> Objectives
1. In the entries, edit the lines from the line with "The image size is (647, 538)." to the line with "tap(176, 122)" so that "speaker icon" becomes "volume icon", keeping everything else the same, and return only those lines.
2. Continue the forum thread on whether Calvinism makes God impersonal from its last sentence.

# Does Calvinism make God "impersonal"?



## pgwolv (Dec 2, 2021)

I was talking with a Provisionist who said that Calvinism equals fatalism. I referred him to pieces written by BB Warfield and HM Curry, discussing the difference between the two concepts. He keeps on claiming that Calvinism makes God impersonal. Specifically, he said, " God is personal when he saves someone, but can you really say that God "interacts on a personal level" with the person he has condemned because he determined they would sin?"

My question is, does God interact on a personal level with the reprobate? It can be seen all over Scripture that He interacts with His children, as their Father, Prophet, Priest, King, etc, but what about the rest? Are they vessels meant for destruction, with no form of interaction from God, only the evidence of nature?

> Record set
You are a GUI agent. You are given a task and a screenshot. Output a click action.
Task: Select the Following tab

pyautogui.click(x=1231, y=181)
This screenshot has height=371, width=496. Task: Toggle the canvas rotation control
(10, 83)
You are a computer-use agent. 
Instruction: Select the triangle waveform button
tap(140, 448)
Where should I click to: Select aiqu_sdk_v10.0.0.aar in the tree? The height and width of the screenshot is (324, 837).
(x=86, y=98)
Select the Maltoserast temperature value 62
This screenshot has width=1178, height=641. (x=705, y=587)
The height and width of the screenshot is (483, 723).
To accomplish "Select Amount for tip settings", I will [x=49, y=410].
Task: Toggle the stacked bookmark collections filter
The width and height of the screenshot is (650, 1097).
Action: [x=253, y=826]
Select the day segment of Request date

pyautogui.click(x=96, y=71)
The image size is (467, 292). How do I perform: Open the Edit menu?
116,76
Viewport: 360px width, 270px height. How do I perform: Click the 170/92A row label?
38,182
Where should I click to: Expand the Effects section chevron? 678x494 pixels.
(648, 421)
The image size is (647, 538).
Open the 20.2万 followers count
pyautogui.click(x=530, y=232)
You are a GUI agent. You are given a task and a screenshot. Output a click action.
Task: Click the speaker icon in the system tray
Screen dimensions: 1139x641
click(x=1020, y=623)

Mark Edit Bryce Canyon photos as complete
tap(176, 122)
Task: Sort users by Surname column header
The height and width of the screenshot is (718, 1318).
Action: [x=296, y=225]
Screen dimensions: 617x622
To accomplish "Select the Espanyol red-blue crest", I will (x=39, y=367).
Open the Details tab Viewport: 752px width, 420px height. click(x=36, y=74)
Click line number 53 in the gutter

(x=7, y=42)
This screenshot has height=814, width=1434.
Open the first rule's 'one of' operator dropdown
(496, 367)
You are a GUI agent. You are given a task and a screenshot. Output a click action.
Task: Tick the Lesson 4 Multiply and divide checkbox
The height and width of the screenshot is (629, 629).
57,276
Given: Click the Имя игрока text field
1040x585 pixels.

> Answers to each task
1.
The image size is (647, 538).
Open the 20.2万 followers count
pyautogui.click(x=530, y=232)
You are a GUI agent. You are given a task and a screenshot. Output a click action.
Task: Click the volume icon in the system tray
Screen dimensions: 1139x641
click(x=1020, y=623)

Mark Edit Bryce Canyon photos as complete
tap(176, 122)

2.
As a secondary note, related to God's sovereign decree, which we also discussed, am I correct in saying that the same action can be a sin or not, depending on the intent? The Jews caused Jesus to be crucified in a sinful manner, because of their hatred for Him, whereas God caused Jesus to be crucified because of His love for His children. This person seems to disagree, saying that if God causes sin, albeit in a secondary manner, that means the sin is His intention. I can feel that he is wrong, but it is difficult for me to put it into words. Obviously, the two wills of God, as often discussed by Rev MacMahon and others, is not an easy topic to wrap one's head around, if it is even possible; I just want to know that I am on the right track in a theological sense.


----------



## Taylor (Dec 2, 2021)

This conversation with your Provisionist acquaintance will never go very far until you demand that all the terms be defined. What does "interact" mean? What does it mean to interact "personally"? And after that has been discussed, it then must be demonstrated why that is even important. Until that happens, the conversation is pointless, and may even be fundamentally heretical, depending on how this individual is using these terms for himself.

Reactions: Like 3


----------



## chuckd (Dec 2, 2021)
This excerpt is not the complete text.